Bird Study Linked to Water Debate

The marshes along San Antonio Bay produce enough food — even when little water is flowing from the Guadalupe River — to sustain the flock of endangered whooping cranes that winter there, according to a new study that could play a key role the state’s ongoing debate over water rights.

The seven-year, $2 million study suggests that the iconic birds aren’t as dependent as previously believed on the availability of blue crabs, which are their favorite food and need a certain amount of freshwater to survive.

When a saltier bay reduced the blue crab population in the marshes, the whoopers turned to clams, among other foods, according to the study released Wednesday by the two regional water managers that funded it.

“The whooping crane is a predator, and predators tend to eat many things,” said Douglas Slack, a Texas A&M University wildlife biologist who led the study. “They can’t afford to be specialists. They eat what’s available.”

23 birds perished

The findings come at the end of the deadliest year on record for the cranes, with 23 birds having perished along the coast, roughly 10 percent of the world’s last migratory flock.

Federal and state wildlife biologists have blamed the die-off on a dry spell that reduced the Guadalupe’s flow so severely that the supply of freshwater and food for the cranes dwindled in the bay.

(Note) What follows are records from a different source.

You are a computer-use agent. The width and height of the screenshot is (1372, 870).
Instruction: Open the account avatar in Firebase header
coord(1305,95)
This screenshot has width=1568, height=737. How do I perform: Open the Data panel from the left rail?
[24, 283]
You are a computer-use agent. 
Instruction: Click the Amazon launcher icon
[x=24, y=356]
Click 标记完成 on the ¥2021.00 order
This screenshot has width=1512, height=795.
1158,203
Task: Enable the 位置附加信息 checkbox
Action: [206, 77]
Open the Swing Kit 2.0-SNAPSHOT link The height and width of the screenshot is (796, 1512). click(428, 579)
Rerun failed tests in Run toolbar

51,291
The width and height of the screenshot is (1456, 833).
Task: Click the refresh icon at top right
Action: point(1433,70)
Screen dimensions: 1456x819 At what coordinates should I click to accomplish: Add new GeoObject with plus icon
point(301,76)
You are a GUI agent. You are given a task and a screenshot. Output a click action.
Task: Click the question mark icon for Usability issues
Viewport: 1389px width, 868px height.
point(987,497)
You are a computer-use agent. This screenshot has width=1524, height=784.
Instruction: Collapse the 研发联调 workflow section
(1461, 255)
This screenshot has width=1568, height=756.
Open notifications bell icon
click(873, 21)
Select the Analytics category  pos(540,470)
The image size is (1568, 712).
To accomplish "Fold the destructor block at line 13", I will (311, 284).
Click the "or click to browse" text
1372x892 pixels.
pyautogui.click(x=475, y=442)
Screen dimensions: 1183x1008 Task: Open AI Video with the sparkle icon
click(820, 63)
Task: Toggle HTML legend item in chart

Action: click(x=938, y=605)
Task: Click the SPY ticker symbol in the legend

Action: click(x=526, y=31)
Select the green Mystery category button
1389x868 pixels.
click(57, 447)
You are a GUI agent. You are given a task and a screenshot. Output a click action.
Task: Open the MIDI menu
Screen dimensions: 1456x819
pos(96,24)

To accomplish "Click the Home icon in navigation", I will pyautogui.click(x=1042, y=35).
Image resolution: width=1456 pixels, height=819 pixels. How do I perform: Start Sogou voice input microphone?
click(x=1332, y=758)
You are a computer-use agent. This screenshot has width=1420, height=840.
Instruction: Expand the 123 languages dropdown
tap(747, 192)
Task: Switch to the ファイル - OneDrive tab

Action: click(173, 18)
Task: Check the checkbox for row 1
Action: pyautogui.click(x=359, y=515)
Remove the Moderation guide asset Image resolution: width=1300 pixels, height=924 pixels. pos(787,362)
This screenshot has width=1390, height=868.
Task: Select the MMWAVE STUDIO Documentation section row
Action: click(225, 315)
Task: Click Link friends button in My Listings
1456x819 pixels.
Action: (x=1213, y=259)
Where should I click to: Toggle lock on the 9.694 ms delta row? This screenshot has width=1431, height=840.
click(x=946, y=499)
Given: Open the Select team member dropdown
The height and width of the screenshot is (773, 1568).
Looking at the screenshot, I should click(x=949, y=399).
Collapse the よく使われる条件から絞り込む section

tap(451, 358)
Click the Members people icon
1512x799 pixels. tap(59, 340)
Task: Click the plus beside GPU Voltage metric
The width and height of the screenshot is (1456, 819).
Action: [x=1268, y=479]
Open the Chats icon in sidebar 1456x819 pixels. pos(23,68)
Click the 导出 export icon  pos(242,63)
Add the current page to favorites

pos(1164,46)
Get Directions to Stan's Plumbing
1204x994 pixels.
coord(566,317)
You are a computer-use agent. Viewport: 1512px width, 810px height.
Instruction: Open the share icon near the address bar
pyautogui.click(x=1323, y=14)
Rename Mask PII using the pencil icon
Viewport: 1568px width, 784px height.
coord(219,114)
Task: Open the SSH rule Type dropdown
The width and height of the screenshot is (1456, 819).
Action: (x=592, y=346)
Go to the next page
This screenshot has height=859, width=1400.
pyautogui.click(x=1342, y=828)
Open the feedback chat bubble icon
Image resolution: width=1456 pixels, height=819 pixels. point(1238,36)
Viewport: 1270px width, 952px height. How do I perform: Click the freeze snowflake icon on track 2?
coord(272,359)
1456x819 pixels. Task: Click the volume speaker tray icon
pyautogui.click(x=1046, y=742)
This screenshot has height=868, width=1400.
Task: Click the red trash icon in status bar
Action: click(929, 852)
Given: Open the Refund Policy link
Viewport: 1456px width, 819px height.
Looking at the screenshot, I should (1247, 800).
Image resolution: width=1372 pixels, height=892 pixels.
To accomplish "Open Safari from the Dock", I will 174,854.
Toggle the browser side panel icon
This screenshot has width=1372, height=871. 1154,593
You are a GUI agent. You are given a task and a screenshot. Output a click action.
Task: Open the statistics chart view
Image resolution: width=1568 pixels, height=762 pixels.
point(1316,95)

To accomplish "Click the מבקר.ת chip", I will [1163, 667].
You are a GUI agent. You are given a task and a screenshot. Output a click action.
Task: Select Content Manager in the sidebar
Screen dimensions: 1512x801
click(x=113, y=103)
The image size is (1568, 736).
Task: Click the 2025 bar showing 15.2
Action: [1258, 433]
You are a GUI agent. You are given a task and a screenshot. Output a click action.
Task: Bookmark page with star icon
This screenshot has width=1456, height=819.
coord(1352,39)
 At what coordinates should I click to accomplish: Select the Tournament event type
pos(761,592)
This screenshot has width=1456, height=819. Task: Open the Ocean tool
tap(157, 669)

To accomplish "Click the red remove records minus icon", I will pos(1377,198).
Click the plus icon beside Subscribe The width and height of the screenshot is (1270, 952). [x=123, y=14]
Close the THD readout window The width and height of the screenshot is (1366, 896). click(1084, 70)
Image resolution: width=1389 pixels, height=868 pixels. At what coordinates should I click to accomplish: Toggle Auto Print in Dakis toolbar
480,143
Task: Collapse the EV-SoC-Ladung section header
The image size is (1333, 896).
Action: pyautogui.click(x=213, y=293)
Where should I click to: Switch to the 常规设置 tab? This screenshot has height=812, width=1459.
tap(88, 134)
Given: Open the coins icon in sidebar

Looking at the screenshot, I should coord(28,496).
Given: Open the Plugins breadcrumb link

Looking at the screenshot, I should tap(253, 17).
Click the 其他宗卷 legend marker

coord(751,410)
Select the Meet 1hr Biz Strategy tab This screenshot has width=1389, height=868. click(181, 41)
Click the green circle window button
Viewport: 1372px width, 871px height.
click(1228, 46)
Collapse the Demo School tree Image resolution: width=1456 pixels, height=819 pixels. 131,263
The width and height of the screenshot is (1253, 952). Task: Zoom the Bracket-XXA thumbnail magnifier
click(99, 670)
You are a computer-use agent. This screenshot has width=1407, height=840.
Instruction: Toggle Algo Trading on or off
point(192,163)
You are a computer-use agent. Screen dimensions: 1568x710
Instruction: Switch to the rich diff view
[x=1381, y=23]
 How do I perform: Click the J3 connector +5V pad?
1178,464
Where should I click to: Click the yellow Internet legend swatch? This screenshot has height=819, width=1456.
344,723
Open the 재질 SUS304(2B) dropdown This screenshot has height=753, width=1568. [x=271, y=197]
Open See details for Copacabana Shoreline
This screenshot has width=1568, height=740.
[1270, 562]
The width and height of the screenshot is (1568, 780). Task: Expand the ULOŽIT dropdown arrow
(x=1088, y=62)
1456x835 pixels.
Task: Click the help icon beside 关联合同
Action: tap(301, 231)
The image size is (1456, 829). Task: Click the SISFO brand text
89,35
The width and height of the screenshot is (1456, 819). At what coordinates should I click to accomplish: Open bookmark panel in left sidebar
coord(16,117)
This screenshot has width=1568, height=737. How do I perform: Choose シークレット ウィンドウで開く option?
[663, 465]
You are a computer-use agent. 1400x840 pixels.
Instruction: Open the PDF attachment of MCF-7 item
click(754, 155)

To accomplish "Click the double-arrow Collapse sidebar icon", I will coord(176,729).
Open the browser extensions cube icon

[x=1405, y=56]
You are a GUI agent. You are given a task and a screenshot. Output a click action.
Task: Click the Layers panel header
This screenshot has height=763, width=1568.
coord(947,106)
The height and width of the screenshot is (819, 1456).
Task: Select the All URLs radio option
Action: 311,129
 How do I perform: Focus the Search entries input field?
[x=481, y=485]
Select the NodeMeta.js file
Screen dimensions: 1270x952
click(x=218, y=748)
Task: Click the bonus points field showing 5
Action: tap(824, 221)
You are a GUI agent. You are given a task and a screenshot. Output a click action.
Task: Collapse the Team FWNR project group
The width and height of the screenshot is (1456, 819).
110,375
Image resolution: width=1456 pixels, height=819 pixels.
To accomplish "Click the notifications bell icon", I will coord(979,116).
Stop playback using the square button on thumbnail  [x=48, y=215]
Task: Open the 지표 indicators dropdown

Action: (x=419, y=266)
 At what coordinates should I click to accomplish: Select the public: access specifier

But Slack said the study showed that while blue crabs are the most important source of protein for the whooping cranes, the birds can survive when blue crabs are as little as 20 percent of their diet. The whoopers also eat wolfberry fruit, insects, snails and smaller fiddler crabs.

Slack said he is at a loss to explain why so many cranes died this year.

His computer models showed that the delta’s ecosystem works even with 10 percent of the river’s average flow.

In 1956, the height of the worst drought on record for Texas, the Guadalupe’s flow was at 13 percent, without a noticeable effect on the cranes’ population, he said.

It’s not yet known how much water flowed from the river into the bay during the whooping cranes’ most recent stay, said Todd Votteler, executive manager of intergovernmental relations and policy for the Guadalupe-Blanco River Authority, one of the agencies that funded the study.

Ecological relationships

They commissioned the study amid plans to pump water near the Guadalupe’s mouth to quench the city of San Antonio’s growing thirst. Although that proposal was shelved in 2006, the study continued because of its potential to influence future projects.

Mary Kelly, an Austin-based expert on rivers and deltas for the Environmental Defense Fund, said the study shows that “these ecological relationships are so complex, and we’re just beginning to understand them.”

But Jim Blackburn, a Houston attorney who wrote a book about Texas bays, found fault with the study in the wake of the die-off.

“Everything that happened this winter belies their study,” Blackburn said. “The cranes died, and they died of malnutrition because there were no crabs in the marsh.”